# WORK TO COMPLETE
Return the records in full, with every character preserved.

────

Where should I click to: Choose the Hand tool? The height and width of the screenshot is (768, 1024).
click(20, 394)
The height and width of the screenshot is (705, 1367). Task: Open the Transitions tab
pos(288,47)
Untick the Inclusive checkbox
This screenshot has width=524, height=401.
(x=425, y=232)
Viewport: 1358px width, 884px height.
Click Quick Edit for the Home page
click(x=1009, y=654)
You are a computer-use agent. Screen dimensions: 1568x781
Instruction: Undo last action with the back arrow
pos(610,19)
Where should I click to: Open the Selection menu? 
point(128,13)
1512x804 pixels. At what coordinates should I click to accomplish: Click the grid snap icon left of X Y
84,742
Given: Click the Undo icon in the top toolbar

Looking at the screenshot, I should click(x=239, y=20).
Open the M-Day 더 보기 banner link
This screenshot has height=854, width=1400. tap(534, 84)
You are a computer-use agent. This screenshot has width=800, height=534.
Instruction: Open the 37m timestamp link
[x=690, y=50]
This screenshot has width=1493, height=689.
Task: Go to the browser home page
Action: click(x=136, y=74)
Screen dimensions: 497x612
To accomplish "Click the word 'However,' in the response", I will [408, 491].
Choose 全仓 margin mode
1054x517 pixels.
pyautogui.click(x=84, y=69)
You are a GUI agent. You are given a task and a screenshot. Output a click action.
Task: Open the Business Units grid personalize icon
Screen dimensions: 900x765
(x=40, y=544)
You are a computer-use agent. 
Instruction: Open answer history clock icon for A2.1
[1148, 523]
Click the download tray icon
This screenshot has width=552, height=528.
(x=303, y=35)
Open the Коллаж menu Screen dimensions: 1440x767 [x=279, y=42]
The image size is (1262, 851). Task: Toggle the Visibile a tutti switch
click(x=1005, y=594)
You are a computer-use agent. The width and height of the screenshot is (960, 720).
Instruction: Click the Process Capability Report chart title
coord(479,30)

────

# RESULT
Where should I click to: Choose the Hand tool? The height and width of the screenshot is (768, 1024).
click(20, 394)
The height and width of the screenshot is (705, 1367). Task: Open the Transitions tab
pos(288,47)
Untick the Inclusive checkbox
This screenshot has width=524, height=401.
(x=425, y=232)
Viewport: 1358px width, 884px height.
Click Quick Edit for the Home page
click(x=1009, y=654)
You are a computer-use agent. Screen dimensions: 1568x781
Instruction: Undo last action with the back arrow
pos(610,19)
Where should I click to: Open the Selection menu? 
point(128,13)
1512x804 pixels. At what coordinates should I click to accomplish: Click the grid snap icon left of X Y
84,742
Given: Click the Undo icon in the top toolbar

Looking at the screenshot, I should click(x=239, y=20).
Open the M-Day 더 보기 banner link
This screenshot has height=854, width=1400. tap(534, 84)
You are a computer-use agent. This screenshot has width=800, height=534.
Instruction: Open the 37m timestamp link
[x=690, y=50]
This screenshot has width=1493, height=689.
Task: Go to the browser home page
Action: click(x=136, y=74)
Screen dimensions: 497x612
To accomplish "Click the word 'However,' in the response", I will [408, 491].
Choose 全仓 margin mode
1054x517 pixels.
pyautogui.click(x=84, y=69)
You are a GUI agent. You are given a task and a screenshot. Output a click action.
Task: Open the Business Units grid personalize icon
Screen dimensions: 900x765
(x=40, y=544)
You are a computer-use agent. 
Instruction: Open answer history clock icon for A2.1
[1148, 523]
Click the download tray icon
This screenshot has width=552, height=528.
(x=303, y=35)
Open the Коллаж menu Screen dimensions: 1440x767 [x=279, y=42]
The image size is (1262, 851). Task: Toggle the Visibile a tutti switch
click(x=1005, y=594)
You are a computer-use agent. The width and height of the screenshot is (960, 720).
Instruction: Click the Process Capability Report chart title
coord(479,30)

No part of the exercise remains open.